*PAGE EXCERPT*.
========================================

Rep. Walter Jones (R-North Carolina) became the first Republican to cosponsor the Protecting Our Democracy Act, which would create a 12-member committee to conduct an independent, bipartisan, 10-month investigation into the role Russia played in swaying the presidential election. WHERE IS FASO ON THIS????
Russia & US (U.S.) BY: JONATHAN PHILLIPS ©2017
We are in a time of chaos, disfigurement of our democracy and popular institutions with a remarkable and constant presence of Russian trolls haunting our comment boards in our media.
Are we alone? Hardly, the whole West has been under a similar assault. England’s Brexit was funded in part by Russian cutouts, and had a cheerleader/advocate in the U.S. in Donald Trump, a man with a remarkable aversion to saying anything critical of Russian autocrat, Vladimir Putin, while quick to impugn former presidents such as Barack Obama or Bill Clinton, or a war hero of his own party; Senator John McCain. France and Germany are in the middle of their own election cycles and they too are under a steady undermining assault of Psy-Ops and internet warfare from Russia, an assault with one goal or purpose in mind, to undermine NATO and the West and promote autocratic nationalists and xenophobes.
Russia’s primary objective is to create world conditions and particularly European market conditions that will boost the price of oil and natural gas, which consists of 91.2% of its export and domestic economic basis.
To put Russia’s economic condition into its appropriate perspective, consider that with oil and natural gas effective in 2016, Russia’s GDP ranks 12th overall in the world with 1.69% of the world’s GDP as counted in billions of the world’s GDP/PPP (http://statisticstimes.com/economy/countries-by-projected-gdp.php). If we subtract Russia’s petroleum and natural gas from its economic output, the waste, corruption and inefficiency of its economy is naked and apparent. Its GDP shrinks from $1,256.640,000,000 (1.25 Trillion $), to 111,662,000,000 ($112 Billion $). Put another way, from being placed 12th on the list between South Korea and Australia, it would fall to 58th on the list, between Hungary and Kuwait.
In terms of Per Capita income or GDP v. its landmass and expense budget, Russia would clearly be a fourth-world, bankrupt and crippled skeleton of a country without its energy resources. With oil prices at their current levels, Russia is barely scraping by. Its economy is stagnant, and Putin is desperate to shore up energy values. Russia was forced by NATO sanctions into joining the fold of OPEC nations in pretending to cooperate to set oil prices in order to dampen production and provide price supports, but this has always been a spotty endeavor.

========================================

*WRITTEN TASKS*.
- 1) Transcribe the stretch of the commentary on Russia from "Rep. Walter Jones" through "FASO ON THIS????".
- 2) Give the stretch of the records from the line containing "Given: Click the Personal" through the line containing "pyautogui.click(x=87, y=196)" as a JSON list of strings, one string per line and blank lines omitted.
The records that come after this commentary have no connection to it.

(Rows showing where targets appear)
========================================

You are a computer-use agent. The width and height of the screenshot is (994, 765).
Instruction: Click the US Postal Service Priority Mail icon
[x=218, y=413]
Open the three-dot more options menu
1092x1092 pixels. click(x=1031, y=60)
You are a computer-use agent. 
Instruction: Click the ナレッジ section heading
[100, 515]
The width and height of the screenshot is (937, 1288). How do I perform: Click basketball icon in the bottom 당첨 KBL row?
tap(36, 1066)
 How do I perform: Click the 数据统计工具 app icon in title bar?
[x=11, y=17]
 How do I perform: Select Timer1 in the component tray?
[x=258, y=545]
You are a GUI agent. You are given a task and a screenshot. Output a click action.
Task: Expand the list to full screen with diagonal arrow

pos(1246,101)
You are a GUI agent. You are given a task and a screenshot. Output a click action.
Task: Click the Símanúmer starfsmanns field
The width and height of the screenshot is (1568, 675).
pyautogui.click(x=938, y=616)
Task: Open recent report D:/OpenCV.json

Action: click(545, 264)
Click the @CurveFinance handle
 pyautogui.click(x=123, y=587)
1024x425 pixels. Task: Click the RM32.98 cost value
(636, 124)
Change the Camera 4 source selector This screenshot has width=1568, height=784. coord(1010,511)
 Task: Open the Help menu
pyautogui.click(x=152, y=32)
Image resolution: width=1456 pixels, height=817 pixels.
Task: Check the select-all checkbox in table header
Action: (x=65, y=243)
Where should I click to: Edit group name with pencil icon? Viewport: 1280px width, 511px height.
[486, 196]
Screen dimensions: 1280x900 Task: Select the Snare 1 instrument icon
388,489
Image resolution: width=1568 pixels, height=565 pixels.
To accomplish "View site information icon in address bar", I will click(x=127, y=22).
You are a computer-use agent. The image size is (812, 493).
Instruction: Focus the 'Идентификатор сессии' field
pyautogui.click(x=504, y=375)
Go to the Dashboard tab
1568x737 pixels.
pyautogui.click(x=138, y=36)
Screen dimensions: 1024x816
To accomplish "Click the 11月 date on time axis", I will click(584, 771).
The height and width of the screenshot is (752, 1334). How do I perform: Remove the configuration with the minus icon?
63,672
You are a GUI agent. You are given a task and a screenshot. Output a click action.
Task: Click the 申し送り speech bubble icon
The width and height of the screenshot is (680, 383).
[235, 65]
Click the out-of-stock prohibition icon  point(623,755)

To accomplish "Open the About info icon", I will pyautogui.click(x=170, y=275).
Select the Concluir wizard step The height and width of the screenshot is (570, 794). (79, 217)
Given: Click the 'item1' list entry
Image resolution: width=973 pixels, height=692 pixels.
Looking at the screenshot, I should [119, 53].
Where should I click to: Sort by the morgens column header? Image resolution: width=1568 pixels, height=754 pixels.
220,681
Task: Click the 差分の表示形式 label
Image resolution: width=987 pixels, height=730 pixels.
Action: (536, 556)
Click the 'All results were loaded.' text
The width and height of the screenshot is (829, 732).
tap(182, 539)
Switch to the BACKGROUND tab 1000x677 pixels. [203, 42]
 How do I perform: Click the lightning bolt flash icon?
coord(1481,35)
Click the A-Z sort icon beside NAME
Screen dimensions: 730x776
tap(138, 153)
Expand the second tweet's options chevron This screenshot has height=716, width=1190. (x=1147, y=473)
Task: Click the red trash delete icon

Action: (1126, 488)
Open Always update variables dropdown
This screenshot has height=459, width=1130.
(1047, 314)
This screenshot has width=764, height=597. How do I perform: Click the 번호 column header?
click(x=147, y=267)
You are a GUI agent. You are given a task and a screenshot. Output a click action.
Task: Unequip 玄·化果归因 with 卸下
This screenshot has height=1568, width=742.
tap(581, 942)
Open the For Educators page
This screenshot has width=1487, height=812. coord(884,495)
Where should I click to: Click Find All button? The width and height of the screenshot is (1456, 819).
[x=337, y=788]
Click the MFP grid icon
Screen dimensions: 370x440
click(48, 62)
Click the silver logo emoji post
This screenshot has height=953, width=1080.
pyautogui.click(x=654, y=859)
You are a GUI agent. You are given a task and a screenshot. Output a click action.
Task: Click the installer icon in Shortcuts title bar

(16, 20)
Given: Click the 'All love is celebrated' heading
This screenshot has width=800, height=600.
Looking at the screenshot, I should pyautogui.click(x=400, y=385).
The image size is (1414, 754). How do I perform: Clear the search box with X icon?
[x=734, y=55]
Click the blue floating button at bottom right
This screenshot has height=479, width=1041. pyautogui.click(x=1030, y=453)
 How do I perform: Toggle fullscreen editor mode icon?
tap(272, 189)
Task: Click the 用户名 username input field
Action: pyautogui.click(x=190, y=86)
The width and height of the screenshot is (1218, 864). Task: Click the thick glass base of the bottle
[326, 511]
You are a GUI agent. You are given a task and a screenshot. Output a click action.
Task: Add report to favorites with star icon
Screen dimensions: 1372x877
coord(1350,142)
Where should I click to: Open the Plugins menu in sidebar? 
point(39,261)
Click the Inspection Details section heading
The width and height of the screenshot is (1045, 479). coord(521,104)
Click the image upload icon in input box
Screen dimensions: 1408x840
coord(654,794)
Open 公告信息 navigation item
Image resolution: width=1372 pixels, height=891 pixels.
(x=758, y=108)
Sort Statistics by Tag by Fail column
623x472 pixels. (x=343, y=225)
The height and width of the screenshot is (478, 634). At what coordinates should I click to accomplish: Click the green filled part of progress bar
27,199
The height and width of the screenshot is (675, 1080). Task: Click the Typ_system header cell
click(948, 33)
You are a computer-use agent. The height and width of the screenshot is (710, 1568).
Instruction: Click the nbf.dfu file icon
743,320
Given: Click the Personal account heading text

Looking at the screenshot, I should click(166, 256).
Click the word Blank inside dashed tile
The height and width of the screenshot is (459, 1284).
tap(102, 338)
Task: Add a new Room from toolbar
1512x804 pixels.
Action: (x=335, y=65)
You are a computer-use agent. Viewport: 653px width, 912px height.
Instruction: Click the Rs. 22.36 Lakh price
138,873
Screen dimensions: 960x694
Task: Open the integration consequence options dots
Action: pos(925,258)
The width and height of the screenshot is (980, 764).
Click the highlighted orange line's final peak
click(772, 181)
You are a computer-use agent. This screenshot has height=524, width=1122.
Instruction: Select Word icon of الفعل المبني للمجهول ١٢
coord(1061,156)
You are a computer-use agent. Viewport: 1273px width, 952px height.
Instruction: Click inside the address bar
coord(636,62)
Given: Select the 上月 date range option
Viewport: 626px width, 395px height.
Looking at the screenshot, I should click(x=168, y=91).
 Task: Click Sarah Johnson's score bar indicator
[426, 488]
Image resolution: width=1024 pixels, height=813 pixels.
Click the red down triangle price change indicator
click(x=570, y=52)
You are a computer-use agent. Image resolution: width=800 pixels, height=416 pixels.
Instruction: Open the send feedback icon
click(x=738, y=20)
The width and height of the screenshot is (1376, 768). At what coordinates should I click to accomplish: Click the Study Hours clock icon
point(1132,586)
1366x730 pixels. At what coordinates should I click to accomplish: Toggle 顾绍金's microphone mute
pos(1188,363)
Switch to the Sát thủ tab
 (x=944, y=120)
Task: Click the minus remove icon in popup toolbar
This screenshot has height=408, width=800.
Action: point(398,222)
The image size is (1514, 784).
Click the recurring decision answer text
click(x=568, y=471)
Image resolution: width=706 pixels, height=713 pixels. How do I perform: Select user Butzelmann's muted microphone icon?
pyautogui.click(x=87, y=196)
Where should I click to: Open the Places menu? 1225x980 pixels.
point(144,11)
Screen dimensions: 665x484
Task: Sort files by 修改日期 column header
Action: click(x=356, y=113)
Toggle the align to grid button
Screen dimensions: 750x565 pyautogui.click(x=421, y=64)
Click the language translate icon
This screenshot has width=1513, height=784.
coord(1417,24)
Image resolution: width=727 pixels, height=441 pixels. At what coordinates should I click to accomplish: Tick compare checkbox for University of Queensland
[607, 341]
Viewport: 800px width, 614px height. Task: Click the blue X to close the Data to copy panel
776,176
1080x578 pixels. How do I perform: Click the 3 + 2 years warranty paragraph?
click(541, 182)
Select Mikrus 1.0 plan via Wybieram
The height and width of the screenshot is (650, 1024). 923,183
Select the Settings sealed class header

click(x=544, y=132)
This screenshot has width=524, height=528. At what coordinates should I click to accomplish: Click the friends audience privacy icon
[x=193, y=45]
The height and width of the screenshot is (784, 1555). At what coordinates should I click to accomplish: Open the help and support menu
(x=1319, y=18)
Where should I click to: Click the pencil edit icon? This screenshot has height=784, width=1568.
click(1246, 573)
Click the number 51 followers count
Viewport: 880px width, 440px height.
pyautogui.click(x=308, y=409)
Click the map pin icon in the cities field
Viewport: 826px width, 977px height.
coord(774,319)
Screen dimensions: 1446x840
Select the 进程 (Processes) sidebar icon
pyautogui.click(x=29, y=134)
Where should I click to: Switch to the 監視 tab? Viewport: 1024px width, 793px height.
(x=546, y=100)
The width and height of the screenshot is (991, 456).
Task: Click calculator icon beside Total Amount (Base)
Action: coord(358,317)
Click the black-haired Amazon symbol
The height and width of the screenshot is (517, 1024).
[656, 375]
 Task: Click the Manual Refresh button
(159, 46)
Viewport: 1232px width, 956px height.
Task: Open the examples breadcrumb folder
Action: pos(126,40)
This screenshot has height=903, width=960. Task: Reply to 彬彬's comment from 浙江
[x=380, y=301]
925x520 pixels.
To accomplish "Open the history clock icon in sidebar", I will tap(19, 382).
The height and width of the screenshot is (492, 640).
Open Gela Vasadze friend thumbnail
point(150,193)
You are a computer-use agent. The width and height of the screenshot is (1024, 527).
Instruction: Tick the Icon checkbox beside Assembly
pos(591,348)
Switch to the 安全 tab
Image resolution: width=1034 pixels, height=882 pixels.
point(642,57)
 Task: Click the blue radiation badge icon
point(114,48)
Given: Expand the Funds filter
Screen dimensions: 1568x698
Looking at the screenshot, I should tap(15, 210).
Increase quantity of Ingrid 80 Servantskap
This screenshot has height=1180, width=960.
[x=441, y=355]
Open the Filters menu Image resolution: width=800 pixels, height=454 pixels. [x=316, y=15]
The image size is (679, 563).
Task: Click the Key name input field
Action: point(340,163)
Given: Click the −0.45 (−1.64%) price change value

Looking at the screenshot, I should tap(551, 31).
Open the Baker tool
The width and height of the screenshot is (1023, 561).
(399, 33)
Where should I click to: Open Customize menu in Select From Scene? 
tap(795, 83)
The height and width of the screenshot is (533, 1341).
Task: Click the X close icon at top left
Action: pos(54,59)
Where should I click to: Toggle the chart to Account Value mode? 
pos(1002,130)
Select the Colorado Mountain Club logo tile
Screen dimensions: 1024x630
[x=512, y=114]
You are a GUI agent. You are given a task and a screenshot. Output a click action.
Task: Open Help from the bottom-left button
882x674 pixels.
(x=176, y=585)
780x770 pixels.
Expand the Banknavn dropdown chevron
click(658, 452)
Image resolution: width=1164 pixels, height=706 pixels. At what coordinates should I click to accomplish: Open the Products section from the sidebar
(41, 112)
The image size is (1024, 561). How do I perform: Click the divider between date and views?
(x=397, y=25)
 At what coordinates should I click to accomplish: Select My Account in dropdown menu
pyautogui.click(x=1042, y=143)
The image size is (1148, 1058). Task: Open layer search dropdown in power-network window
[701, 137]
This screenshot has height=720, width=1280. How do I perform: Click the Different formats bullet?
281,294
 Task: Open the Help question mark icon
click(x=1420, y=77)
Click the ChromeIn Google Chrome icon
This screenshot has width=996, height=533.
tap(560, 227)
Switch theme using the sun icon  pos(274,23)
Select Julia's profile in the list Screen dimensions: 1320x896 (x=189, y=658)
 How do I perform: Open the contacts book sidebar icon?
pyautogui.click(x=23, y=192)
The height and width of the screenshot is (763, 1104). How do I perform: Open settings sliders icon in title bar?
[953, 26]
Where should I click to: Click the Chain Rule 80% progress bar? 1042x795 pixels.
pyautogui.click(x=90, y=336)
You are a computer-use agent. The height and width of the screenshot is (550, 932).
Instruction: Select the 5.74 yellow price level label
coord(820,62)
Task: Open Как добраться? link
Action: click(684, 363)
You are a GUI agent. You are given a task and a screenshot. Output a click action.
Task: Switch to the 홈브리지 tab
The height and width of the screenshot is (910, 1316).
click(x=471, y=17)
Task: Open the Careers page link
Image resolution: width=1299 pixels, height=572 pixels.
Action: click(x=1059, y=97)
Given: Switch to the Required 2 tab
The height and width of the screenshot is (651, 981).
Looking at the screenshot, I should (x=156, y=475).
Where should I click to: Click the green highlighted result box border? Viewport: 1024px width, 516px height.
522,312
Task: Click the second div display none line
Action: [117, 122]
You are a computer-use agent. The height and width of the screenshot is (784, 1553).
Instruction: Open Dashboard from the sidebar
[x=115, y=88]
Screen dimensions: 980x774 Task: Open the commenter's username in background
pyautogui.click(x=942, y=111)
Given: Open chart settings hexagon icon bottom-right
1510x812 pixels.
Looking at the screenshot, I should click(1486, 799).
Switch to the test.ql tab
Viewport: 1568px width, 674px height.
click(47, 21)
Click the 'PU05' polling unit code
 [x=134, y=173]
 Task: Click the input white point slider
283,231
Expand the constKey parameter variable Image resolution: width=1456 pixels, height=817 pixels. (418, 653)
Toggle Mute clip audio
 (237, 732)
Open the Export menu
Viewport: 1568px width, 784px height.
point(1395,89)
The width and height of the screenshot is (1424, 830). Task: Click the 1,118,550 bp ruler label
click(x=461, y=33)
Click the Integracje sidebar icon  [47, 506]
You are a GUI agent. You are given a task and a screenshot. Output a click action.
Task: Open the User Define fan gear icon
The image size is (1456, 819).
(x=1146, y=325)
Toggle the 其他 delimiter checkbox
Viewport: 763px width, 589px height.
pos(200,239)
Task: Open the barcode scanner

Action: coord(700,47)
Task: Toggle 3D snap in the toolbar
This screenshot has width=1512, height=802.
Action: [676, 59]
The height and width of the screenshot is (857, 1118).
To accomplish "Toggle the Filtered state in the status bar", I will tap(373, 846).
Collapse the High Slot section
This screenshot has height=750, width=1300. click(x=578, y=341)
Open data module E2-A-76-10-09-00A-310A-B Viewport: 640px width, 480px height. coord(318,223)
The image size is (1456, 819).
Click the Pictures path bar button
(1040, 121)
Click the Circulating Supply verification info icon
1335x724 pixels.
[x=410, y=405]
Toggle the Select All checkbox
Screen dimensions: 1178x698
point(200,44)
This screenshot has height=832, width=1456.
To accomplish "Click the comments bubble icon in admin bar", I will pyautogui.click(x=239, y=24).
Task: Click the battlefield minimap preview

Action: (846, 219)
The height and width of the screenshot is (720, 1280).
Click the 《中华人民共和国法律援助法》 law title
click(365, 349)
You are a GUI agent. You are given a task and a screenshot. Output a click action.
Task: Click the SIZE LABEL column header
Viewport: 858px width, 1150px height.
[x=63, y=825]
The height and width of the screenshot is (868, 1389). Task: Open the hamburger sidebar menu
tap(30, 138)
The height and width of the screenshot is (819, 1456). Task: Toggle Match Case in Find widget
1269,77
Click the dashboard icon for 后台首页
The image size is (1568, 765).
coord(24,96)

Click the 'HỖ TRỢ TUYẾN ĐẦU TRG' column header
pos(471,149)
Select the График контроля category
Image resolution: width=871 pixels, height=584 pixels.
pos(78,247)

========================================

*SOLVED TASKS*.
- 1)
Rep. Walter Jones (R-North Carolina) became the first Republican to cosponsor the Protecting Our Democracy Act, which would create a 12-member committee to conduct an independent, bipartisan, 10-month investigation into the role Russia played in swaying the presidential election. WHERE IS FASO ON THIS????

- 2)
[
  "Given: Click the Personal account heading text",
  "Looking at the screenshot, I should click(166, 256).",
  "Click the word Blank inside dashed tile",
  "The height and width of the screenshot is (459, 1284).",
  "tap(102, 338)",
  "Task: Add a new Room from toolbar",
  "1512x804 pixels.",
  "Action: (x=335, y=65)",
  "You are a computer-use agent. Viewport: 653px width, 912px height.",
  "Instruction: Click the Rs. 22.36 Lakh price",
  "138,873",
  "Screen dimensions: 960x694",
  "Task: Open the integration consequence options dots",
  "Action: pos(925,258)",
  "The width and height of the screenshot is (980, 764).",
  "Click the highlighted orange line's final peak",
  "click(772, 181)",
  "You are a computer-use agent. This screenshot has height=524, width=1122.",
  "Instruction: Select Word icon of الفعل المبني للمجهول ١٢",
  "coord(1061,156)",
  "You are a computer-use agent. Viewport: 1273px width, 952px height.",
  "Instruction: Click inside the address bar",
  "coord(636,62)",
  "Given: Select the 上月 date range option",
  "Viewport: 626px width, 395px height.",
  "Looking at the screenshot, I should click(x=168, y=91).",
  " Task: Click Sarah Johnson's score bar indicator",
  "[426, 488]",
  "Image resolution: width=1024 pixels, height=813 pixels.",
  "Click the red down triangle price change indicator",
  "click(x=570, y=52)",
  "You are a computer-use agent. Image resolution: width=800 pixels, height=416 pixels.",
  "Instruction: Open the send feedback icon",
  "click(x=738, y=20)",
  "The width and height of the screenshot is (1376, 768). At what coordinates should I click to accomplish: Click the Study Hours clock icon",
  "point(1132,586)",
  "1366x730 pixels. At what coordinates should I click to accomplish: Toggle 顾绍金's microphone mute",
  "pos(1188,363)",
  "Switch to the Sát thủ tab",
  " (x=944, y=120)",
  "Task: Click the minus remove icon in popup toolbar",
  "This screenshot has height=408, width=800.",
  "Action: point(398,222)",
  "The image size is (1514, 784).",
  "Click the recurring decision answer text",
  "click(x=568, y=471)",
  "Image resolution: width=706 pixels, height=713 pixels. How do I perform: Select user Butzelmann's muted microphone icon?",
  "pyautogui.click(x=87, y=196)"
]